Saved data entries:

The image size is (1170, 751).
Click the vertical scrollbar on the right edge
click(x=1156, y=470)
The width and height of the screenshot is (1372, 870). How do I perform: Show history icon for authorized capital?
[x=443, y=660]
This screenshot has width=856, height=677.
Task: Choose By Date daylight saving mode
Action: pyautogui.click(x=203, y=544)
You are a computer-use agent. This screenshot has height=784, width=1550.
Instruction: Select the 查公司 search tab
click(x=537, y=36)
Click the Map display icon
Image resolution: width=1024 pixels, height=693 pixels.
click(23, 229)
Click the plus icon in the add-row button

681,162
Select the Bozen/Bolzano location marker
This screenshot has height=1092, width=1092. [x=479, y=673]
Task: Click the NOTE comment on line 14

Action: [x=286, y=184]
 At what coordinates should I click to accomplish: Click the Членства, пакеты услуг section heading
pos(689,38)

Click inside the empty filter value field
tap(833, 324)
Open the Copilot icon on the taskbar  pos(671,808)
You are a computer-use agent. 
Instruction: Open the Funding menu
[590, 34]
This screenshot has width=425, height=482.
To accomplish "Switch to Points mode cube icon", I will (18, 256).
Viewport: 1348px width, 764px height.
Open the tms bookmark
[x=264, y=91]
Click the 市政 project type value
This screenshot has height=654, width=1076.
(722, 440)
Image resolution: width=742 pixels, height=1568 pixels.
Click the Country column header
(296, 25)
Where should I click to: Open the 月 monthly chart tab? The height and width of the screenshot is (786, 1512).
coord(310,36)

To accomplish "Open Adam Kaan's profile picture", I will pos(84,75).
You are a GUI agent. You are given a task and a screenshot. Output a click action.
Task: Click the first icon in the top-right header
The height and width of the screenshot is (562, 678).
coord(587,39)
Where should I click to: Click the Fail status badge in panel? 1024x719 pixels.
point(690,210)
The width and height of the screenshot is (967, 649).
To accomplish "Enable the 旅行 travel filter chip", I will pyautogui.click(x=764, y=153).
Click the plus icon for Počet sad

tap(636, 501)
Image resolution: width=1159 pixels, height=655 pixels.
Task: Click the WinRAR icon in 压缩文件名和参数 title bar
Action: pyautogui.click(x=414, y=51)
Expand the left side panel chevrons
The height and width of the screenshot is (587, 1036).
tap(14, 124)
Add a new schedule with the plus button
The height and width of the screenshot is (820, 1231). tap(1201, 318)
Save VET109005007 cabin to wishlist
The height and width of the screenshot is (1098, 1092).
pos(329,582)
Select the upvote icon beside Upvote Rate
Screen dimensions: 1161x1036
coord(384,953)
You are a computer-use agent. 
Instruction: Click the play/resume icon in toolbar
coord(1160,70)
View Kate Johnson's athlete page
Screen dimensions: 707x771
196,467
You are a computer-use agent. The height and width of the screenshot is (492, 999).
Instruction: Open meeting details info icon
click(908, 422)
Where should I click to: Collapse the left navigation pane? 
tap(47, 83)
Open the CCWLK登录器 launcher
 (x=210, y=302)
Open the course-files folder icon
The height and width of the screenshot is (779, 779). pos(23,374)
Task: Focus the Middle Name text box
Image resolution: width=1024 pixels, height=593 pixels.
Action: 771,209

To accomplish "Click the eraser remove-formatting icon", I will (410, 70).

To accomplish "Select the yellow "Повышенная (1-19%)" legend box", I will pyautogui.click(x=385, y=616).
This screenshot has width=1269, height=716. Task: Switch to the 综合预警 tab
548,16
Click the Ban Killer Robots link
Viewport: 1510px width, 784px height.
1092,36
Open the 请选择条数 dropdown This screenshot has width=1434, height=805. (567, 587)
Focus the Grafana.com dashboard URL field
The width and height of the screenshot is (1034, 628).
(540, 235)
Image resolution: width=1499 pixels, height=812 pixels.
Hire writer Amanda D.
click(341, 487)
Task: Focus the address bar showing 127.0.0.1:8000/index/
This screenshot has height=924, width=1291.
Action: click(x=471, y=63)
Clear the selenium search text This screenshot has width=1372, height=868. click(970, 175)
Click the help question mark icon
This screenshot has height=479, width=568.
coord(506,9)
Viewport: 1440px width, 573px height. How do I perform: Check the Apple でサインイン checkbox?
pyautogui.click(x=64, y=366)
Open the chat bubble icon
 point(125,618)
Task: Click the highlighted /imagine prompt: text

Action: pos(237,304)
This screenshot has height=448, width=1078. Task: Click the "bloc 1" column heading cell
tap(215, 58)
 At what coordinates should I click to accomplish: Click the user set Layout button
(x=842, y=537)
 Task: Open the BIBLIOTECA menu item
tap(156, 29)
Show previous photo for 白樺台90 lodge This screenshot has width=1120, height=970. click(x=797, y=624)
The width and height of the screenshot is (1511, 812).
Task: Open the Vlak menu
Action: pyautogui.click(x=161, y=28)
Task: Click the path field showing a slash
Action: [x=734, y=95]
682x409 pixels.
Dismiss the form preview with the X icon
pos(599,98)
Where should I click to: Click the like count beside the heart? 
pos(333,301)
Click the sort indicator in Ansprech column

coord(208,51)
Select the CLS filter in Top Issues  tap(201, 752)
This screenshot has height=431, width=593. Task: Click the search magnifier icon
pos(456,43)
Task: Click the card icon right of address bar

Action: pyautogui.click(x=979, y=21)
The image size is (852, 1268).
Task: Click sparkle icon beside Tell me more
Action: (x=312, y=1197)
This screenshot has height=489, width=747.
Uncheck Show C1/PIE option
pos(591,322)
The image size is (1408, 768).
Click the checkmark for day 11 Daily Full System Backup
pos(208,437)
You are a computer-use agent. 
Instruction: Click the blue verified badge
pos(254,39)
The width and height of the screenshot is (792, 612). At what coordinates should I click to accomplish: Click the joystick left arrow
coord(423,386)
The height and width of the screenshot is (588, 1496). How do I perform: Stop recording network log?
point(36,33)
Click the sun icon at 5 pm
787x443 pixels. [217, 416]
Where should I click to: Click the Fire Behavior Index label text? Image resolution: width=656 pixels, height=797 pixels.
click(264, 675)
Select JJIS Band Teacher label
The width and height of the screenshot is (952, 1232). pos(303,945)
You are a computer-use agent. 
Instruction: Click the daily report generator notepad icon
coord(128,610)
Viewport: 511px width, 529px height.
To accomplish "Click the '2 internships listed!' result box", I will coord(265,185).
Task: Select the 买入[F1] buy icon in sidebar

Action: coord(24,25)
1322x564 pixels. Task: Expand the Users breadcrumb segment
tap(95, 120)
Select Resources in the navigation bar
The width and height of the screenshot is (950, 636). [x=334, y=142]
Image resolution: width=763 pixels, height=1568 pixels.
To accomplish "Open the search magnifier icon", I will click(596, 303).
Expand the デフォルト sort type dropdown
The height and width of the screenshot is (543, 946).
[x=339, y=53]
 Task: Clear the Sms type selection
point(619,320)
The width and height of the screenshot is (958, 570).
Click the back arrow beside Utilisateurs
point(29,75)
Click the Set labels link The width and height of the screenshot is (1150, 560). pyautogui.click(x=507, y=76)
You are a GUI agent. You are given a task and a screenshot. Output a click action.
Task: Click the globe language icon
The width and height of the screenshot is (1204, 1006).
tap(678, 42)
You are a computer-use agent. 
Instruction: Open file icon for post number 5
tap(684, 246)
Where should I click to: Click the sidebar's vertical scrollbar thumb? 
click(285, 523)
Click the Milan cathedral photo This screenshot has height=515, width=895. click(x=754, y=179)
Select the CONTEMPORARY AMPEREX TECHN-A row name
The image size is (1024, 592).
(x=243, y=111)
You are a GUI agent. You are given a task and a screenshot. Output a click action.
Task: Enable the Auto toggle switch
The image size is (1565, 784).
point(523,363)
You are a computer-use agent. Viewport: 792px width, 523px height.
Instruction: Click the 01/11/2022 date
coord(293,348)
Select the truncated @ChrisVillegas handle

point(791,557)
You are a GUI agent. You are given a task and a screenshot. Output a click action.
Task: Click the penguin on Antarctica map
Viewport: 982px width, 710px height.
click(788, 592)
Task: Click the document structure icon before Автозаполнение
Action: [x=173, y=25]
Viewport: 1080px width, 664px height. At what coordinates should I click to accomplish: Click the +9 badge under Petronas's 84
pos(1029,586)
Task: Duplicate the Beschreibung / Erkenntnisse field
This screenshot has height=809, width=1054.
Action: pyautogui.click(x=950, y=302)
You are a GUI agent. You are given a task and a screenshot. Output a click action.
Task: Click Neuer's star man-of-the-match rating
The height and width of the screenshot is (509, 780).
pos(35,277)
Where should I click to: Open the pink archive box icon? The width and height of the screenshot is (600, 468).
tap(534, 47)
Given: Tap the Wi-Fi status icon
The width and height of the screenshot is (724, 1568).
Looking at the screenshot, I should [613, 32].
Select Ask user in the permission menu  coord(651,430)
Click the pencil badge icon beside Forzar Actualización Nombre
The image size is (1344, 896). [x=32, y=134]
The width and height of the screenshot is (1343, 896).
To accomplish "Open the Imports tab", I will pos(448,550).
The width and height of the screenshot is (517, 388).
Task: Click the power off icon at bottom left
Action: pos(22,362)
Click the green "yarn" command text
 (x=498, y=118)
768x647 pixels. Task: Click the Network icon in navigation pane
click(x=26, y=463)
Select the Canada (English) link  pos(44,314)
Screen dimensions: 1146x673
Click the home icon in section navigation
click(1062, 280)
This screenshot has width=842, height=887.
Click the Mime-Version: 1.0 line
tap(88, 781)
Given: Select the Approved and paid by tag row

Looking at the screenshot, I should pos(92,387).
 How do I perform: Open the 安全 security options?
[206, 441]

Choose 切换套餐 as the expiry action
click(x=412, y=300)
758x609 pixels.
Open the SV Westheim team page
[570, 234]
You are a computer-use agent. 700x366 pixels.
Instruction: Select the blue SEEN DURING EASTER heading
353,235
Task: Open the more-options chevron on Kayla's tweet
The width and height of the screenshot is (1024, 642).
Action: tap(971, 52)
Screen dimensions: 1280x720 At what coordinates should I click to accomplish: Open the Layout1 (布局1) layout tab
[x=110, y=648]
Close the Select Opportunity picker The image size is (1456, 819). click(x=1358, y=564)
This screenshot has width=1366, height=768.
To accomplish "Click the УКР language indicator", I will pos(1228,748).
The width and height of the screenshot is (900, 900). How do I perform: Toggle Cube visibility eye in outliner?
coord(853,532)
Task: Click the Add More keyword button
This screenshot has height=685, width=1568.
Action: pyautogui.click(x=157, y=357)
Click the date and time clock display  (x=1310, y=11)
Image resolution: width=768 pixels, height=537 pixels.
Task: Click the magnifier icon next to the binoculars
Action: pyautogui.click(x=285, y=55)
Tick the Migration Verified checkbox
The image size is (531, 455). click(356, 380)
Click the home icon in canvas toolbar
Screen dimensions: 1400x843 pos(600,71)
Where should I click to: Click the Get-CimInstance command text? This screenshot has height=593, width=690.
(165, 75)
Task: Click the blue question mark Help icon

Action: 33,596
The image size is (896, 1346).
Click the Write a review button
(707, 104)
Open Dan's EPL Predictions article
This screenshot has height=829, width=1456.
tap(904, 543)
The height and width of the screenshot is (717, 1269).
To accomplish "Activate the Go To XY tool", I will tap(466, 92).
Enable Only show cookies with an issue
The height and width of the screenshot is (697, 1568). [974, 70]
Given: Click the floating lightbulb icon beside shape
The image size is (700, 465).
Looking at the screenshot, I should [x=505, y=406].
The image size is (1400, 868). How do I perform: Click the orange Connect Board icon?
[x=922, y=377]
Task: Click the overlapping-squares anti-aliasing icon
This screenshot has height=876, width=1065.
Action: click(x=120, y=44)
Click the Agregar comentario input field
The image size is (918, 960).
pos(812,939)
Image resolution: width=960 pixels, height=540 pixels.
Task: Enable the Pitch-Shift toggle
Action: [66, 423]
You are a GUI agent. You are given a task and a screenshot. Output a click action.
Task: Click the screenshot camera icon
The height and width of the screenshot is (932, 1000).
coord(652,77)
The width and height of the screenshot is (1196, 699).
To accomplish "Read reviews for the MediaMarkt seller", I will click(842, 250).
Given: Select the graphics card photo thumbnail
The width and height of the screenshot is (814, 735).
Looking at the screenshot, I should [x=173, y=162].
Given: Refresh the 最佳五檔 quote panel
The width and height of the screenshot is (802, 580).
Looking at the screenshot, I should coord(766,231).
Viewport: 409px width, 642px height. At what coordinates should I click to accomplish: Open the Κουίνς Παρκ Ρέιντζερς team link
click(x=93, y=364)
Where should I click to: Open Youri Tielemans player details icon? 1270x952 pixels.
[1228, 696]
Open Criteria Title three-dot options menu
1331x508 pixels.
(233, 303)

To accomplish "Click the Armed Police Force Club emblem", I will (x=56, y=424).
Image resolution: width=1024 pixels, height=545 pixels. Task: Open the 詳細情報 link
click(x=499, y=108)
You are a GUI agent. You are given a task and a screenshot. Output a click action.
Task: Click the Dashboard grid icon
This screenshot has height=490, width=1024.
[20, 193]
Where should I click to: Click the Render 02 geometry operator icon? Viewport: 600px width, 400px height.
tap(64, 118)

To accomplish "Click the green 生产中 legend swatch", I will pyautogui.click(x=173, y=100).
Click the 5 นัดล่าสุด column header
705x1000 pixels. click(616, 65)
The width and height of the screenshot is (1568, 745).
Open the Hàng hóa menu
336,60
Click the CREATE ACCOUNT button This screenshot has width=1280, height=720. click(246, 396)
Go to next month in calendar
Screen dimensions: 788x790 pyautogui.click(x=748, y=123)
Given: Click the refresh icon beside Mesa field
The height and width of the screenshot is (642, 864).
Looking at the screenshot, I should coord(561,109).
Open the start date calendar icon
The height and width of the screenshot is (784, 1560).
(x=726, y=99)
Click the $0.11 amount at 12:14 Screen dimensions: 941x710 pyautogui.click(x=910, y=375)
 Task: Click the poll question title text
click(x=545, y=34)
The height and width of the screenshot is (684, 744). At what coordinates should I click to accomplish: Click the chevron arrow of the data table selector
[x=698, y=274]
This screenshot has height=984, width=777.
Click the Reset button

*Instructions to follow*
Which of the lines above mention the word "Focus"? Pull those lines out.

*Answer to this exercise*
Task: Focus the Middle Name text box
Focus the Grafana.com dashboard URL field
Task: Focus the address bar showing 127.0.0.1:8000/index/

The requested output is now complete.